Это он, столяр, напялит поверх красной рубахи зипун на одно на свое плечо; тоже это с кряхтеньем натянет скрипучие свои сапоги, просушенные на печи: и очень даже достойно знатный поставит супротив себя нос — зашагает; а за ним Матрена в полуботинках да в канареечного цвета баске и с аграмантовым украшеньем[61] (подарком богатой свойственницы). Так и гуляли — муж да жена! Щелкали семечками; достойные, совершенно достойные люди; будто бы и не крестьяне они, а к сословию приписанные мещанскому; пройдет ли тут кто, сейчас это картуз долой да им быстрый поклон, так что вихры подпрыгнут: — «Здрасте, Митрий Мироныч… С праздником, Матрена Семеновна!» — пройдет ли дьячок, тоже это сейчас: — «Столяру Кудеярову!» — кланяется.

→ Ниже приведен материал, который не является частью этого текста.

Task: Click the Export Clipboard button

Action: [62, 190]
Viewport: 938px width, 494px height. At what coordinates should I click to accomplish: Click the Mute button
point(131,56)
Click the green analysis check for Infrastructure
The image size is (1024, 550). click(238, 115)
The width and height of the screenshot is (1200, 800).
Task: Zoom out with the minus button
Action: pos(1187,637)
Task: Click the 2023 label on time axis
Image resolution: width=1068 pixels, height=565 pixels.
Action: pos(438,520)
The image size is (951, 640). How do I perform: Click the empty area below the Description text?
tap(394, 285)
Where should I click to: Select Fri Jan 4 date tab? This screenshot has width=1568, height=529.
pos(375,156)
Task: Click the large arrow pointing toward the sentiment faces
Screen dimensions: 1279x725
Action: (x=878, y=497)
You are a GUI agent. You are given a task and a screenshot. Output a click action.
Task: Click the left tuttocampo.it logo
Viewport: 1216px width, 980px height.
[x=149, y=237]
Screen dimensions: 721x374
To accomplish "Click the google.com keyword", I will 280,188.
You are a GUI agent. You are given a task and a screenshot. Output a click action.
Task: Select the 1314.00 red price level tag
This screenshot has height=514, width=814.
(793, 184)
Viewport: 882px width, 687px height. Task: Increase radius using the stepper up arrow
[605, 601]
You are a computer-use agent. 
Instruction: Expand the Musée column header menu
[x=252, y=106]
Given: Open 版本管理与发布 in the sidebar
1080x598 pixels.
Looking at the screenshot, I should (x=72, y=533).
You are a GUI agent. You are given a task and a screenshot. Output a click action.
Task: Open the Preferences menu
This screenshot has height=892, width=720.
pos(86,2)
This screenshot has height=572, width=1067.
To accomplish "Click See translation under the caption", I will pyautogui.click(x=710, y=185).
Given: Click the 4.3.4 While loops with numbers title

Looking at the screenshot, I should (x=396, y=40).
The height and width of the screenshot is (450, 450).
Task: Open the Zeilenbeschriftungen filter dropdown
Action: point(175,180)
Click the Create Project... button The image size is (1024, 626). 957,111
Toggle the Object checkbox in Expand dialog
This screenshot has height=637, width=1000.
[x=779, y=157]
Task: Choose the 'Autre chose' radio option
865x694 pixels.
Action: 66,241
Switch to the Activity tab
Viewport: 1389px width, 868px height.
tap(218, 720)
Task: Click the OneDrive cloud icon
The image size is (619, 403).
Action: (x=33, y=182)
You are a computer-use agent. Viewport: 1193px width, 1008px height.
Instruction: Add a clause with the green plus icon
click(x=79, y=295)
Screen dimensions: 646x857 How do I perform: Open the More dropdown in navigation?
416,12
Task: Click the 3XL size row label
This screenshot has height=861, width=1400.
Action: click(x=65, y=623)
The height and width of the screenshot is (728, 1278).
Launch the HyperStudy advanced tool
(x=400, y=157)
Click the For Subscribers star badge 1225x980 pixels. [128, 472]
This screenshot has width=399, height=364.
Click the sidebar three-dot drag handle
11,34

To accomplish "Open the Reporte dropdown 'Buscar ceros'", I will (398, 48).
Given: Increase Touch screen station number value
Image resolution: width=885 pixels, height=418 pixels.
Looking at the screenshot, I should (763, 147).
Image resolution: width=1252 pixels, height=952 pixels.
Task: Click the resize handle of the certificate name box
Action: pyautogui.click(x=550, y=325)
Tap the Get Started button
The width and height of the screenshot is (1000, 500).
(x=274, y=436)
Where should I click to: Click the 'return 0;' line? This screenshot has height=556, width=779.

А вокруг белые избы, красные избы, зеленые, с масляной краскою выбеленными окошечками, изукрашенными резьбою и с третьим чердаш-ным под крышей окном, бьющим тебя по глазам солнечным отраженьем; а вокруг же благорастворения сладостные ароматы: то у ног прохладно озерце синим поплескивает студенцом, аером манит, и в него по скату стекают будто из живой слюды желтые гремучки-струйки, а рыболов у самой воды остановит полет и с рыбкой в когтях бьется на одном месте белоснежным, острым крылом! а то это будто из самого синя неба красный свесит свой дерево блекнущий лист, а в том листе синичья, осенняя сладкая пискотня: так по осени, по прошествии всех уже трех Спасов[62], пара гуляла — из года в год: столяриха да столяр; до лесу доходила та пара и поворачивала обратно: уходящие в высокую голубизну там стояли острые гребни нежно-розового цвета и всяких отливов и рыжие трепетали живо березки ржавчиной и парчою, точно в первопрестольный праздник облаченное духовенство; белочки из орешника красная протягивалась мордашка; и среди такого всего выдавался, ежели стать сбоку, Митрия Мироновича, суздальский лик иконописный.